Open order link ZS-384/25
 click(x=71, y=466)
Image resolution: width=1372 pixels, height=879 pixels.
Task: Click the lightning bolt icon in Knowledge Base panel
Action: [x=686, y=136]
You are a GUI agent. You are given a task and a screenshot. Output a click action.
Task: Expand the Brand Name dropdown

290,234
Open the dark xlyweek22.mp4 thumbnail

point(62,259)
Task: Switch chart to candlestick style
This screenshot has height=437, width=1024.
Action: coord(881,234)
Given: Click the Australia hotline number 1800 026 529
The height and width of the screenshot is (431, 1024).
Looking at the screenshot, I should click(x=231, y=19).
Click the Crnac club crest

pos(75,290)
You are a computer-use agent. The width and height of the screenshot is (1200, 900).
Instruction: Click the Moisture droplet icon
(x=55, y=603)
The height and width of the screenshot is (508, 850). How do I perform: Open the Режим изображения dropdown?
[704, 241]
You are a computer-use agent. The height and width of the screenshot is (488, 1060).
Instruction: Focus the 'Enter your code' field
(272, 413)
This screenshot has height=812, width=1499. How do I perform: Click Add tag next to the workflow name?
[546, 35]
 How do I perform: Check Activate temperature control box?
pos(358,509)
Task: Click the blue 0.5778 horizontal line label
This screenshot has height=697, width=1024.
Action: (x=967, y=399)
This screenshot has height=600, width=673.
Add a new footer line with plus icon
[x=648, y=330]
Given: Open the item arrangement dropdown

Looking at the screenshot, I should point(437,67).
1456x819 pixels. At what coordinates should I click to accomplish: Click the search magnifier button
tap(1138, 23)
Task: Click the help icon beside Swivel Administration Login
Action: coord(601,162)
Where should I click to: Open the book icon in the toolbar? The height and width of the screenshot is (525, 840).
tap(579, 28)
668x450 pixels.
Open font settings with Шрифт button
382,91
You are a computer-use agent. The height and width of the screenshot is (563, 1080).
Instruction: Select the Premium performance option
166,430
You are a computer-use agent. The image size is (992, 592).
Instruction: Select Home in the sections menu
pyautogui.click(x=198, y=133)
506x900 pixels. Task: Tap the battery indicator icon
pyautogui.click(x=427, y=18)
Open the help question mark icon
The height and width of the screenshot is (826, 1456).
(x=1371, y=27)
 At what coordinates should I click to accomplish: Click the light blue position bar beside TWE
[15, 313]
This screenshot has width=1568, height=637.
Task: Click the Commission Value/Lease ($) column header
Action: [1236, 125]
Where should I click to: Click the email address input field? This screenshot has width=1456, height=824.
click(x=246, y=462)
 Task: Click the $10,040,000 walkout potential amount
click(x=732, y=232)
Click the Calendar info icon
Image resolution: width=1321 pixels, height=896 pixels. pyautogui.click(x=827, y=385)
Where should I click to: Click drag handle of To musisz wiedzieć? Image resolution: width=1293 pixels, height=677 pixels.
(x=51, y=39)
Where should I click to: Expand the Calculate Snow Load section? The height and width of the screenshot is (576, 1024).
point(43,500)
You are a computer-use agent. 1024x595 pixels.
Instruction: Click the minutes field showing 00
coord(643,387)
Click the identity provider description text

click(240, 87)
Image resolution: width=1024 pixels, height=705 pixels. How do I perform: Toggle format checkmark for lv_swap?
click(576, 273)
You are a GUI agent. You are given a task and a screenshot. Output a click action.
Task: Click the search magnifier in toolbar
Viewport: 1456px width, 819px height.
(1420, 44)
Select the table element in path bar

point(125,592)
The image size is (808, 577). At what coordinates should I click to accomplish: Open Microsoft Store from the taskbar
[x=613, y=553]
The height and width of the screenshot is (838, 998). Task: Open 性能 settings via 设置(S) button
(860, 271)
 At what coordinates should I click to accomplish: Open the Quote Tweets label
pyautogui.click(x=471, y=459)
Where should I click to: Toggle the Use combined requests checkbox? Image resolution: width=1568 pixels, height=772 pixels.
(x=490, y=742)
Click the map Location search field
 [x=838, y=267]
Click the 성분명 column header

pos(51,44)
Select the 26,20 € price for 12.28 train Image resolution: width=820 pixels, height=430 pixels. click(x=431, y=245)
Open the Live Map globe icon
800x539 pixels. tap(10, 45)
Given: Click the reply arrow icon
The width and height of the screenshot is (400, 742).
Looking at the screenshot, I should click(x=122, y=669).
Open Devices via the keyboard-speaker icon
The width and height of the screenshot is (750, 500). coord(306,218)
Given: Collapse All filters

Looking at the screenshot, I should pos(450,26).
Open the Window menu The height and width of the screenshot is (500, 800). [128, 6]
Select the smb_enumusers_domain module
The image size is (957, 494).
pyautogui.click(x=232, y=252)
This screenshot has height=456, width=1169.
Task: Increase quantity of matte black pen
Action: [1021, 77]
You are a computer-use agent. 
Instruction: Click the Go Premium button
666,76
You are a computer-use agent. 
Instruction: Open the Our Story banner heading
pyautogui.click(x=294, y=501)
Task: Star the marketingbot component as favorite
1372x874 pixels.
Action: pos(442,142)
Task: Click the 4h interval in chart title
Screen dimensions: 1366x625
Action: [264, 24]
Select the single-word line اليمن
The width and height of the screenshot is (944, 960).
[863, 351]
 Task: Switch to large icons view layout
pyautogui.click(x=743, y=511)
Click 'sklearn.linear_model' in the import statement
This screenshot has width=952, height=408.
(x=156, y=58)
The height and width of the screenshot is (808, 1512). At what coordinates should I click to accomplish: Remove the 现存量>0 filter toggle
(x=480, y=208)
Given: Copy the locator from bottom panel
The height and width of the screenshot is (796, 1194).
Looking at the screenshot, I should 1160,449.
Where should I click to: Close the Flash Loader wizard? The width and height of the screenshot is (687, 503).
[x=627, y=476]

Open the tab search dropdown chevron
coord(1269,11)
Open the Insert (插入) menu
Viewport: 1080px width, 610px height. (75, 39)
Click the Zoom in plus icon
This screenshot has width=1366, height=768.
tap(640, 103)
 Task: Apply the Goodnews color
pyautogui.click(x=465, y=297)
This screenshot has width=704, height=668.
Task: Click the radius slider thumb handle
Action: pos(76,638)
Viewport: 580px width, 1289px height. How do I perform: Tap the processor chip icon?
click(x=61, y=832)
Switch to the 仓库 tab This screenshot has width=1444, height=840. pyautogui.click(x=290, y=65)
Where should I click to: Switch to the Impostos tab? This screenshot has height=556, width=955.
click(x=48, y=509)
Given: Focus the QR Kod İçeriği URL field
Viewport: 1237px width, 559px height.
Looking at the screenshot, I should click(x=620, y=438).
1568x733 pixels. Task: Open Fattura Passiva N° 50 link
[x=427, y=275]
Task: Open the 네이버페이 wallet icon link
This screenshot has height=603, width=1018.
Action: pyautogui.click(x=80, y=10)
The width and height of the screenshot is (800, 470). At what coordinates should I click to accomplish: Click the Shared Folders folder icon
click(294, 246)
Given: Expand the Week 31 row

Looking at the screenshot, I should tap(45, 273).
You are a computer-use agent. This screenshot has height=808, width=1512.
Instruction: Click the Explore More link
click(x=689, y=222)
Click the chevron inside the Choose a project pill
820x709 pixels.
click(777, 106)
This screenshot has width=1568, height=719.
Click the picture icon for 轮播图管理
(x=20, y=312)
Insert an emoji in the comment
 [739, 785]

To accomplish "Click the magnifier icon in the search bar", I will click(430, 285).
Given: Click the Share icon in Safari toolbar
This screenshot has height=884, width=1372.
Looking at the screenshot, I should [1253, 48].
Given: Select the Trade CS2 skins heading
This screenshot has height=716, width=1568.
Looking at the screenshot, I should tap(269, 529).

» SET EXERCISE: Swap "computer-use agent" for "desktop helper" everywhere in the lines above, and give all the lines again with nothing else changed.

» RESULT OF THIS TASK:
Open order link ZS-384/25
 click(x=71, y=466)
Image resolution: width=1372 pixels, height=879 pixels.
Task: Click the lightning bolt icon in Knowledge Base panel
Action: [x=686, y=136]
You are a GUI agent. You are given a task and a screenshot. Output a click action.
Task: Expand the Brand Name dropdown

290,234
Open the dark xlyweek22.mp4 thumbnail

point(62,259)
Task: Switch chart to candlestick style
This screenshot has height=437, width=1024.
Action: coord(881,234)
Given: Click the Australia hotline number 1800 026 529
The height and width of the screenshot is (431, 1024).
Looking at the screenshot, I should click(x=231, y=19).
Click the Crnac club crest

pos(75,290)
You are a desktop helper. The width and height of the screenshot is (1200, 900).
Instruction: Click the Moisture droplet icon
(x=55, y=603)
The height and width of the screenshot is (508, 850). How do I perform: Open the Режим изображения dropdown?
[704, 241]
You are a desktop helper. The height and width of the screenshot is (488, 1060).
Instruction: Focus the 'Enter your code' field
(272, 413)
This screenshot has height=812, width=1499. How do I perform: Click Add tag next to the workflow name?
[546, 35]
 How do I perform: Check Activate temperature control box?
pos(358,509)
Task: Click the blue 0.5778 horizontal line label
This screenshot has height=697, width=1024.
Action: (x=967, y=399)
This screenshot has height=600, width=673.
Add a new footer line with plus icon
[x=648, y=330]
Given: Open the item arrangement dropdown

Looking at the screenshot, I should point(437,67).
1456x819 pixels. At what coordinates should I click to accomplish: Click the search magnifier button
tap(1138, 23)
Task: Click the help icon beside Swivel Administration Login
Action: coord(601,162)
Where should I click to: Open the book icon in the toolbar? The height and width of the screenshot is (525, 840).
tap(579, 28)
668x450 pixels.
Open font settings with Шрифт button
382,91
You are a desktop helper. The height and width of the screenshot is (563, 1080).
Instruction: Select the Premium performance option
166,430
You are a desktop helper. The image size is (992, 592).
Instruction: Select Home in the sections menu
pyautogui.click(x=198, y=133)
506x900 pixels. Task: Tap the battery indicator icon
pyautogui.click(x=427, y=18)
Open the help question mark icon
The height and width of the screenshot is (826, 1456).
(x=1371, y=27)
 At what coordinates should I click to accomplish: Click the light blue position bar beside TWE
[15, 313]
This screenshot has width=1568, height=637.
Task: Click the Commission Value/Lease ($) column header
Action: [1236, 125]
Where should I click to: Click the email address input field? This screenshot has width=1456, height=824.
click(x=246, y=462)
 Task: Click the $10,040,000 walkout potential amount
click(x=732, y=232)
Click the Calendar info icon
Image resolution: width=1321 pixels, height=896 pixels. pyautogui.click(x=827, y=385)
Where should I click to: Click drag handle of To musisz wiedzieć? Image resolution: width=1293 pixels, height=677 pixels.
(x=51, y=39)
Where should I click to: Expand the Calculate Snow Load section? The height and width of the screenshot is (576, 1024).
point(43,500)
You are a desktop helper. 1024x595 pixels.
Instruction: Click the minutes field showing 00
coord(643,387)
Click the identity provider description text

click(240, 87)
Image resolution: width=1024 pixels, height=705 pixels. How do I perform: Toggle format checkmark for lv_swap?
click(576, 273)
You are a GUI agent. You are given a task and a screenshot. Output a click action.
Task: Click the search magnifier in toolbar
Viewport: 1456px width, 819px height.
(1420, 44)
Select the table element in path bar

point(125,592)
The image size is (808, 577). At what coordinates should I click to accomplish: Open Microsoft Store from the taskbar
[x=613, y=553]
The height and width of the screenshot is (838, 998). Task: Open 性能 settings via 设置(S) button
(860, 271)
 At what coordinates should I click to accomplish: Open the Quote Tweets label
pyautogui.click(x=471, y=459)
Where should I click to: Toggle the Use combined requests checkbox? Image resolution: width=1568 pixels, height=772 pixels.
(x=490, y=742)
Click the map Location search field
 [x=838, y=267]
Click the 성분명 column header

pos(51,44)
Select the 26,20 € price for 12.28 train Image resolution: width=820 pixels, height=430 pixels. click(x=431, y=245)
Open the Live Map globe icon
800x539 pixels. tap(10, 45)
Given: Click the reply arrow icon
The width and height of the screenshot is (400, 742).
Looking at the screenshot, I should click(x=122, y=669).
Open Devices via the keyboard-speaker icon
The width and height of the screenshot is (750, 500). coord(306,218)
Given: Collapse All filters

Looking at the screenshot, I should pos(450,26).
Open the Window menu The height and width of the screenshot is (500, 800). [128, 6]
Select the smb_enumusers_domain module
The image size is (957, 494).
pyautogui.click(x=232, y=252)
This screenshot has height=456, width=1169.
Task: Increase quantity of matte black pen
Action: [1021, 77]
You are a desktop helper. 
Instruction: Click the Go Premium button
666,76
You are a desktop helper. 
Instruction: Open the Our Story banner heading
pyautogui.click(x=294, y=501)
Task: Star the marketingbot component as favorite
1372x874 pixels.
Action: pos(442,142)
Task: Click the 4h interval in chart title
Screen dimensions: 1366x625
Action: [264, 24]
Select the single-word line اليمن
The width and height of the screenshot is (944, 960).
[863, 351]
 Task: Switch to large icons view layout
pyautogui.click(x=743, y=511)
Click 'sklearn.linear_model' in the import statement
This screenshot has width=952, height=408.
(x=156, y=58)
The height and width of the screenshot is (808, 1512). At what coordinates should I click to accomplish: Remove the 现存量>0 filter toggle
(x=480, y=208)
Given: Copy the locator from bottom panel
The height and width of the screenshot is (796, 1194).
Looking at the screenshot, I should 1160,449.
Where should I click to: Close the Flash Loader wizard? The width and height of the screenshot is (687, 503).
[x=627, y=476]

Open the tab search dropdown chevron
coord(1269,11)
Open the Insert (插入) menu
Viewport: 1080px width, 610px height. (75, 39)
Click the Zoom in plus icon
This screenshot has width=1366, height=768.
tap(640, 103)
 Task: Apply the Goodnews color
pyautogui.click(x=465, y=297)
This screenshot has width=704, height=668.
Task: Click the radius slider thumb handle
Action: pos(76,638)
Viewport: 580px width, 1289px height. How do I perform: Tap the processor chip icon?
click(x=61, y=832)
Switch to the 仓库 tab This screenshot has width=1444, height=840. pyautogui.click(x=290, y=65)
Where should I click to: Switch to the Impostos tab? This screenshot has height=556, width=955.
click(x=48, y=509)
Given: Focus the QR Kod İçeriği URL field
Viewport: 1237px width, 559px height.
Looking at the screenshot, I should click(x=620, y=438).
1568x733 pixels. Task: Open Fattura Passiva N° 50 link
[x=427, y=275]
Task: Open the 네이버페이 wallet icon link
This screenshot has height=603, width=1018.
Action: pyautogui.click(x=80, y=10)
The width and height of the screenshot is (800, 470). At what coordinates should I click to accomplish: Click the Shared Folders folder icon
click(294, 246)
Given: Expand the Week 31 row

Looking at the screenshot, I should tap(45, 273).
You are a desktop helper. This screenshot has height=808, width=1512.
Instruction: Click the Explore More link
click(x=689, y=222)
Click the chevron inside the Choose a project pill
820x709 pixels.
click(777, 106)
This screenshot has width=1568, height=719.
Click the picture icon for 轮播图管理
(x=20, y=312)
Insert an emoji in the comment
 [739, 785]

To accomplish "Click the magnifier icon in the search bar", I will click(430, 285).
Given: Click the Share icon in Safari toolbar
This screenshot has height=884, width=1372.
Looking at the screenshot, I should [1253, 48].
Given: Select the Trade CS2 skins heading
This screenshot has height=716, width=1568.
Looking at the screenshot, I should tap(269, 529).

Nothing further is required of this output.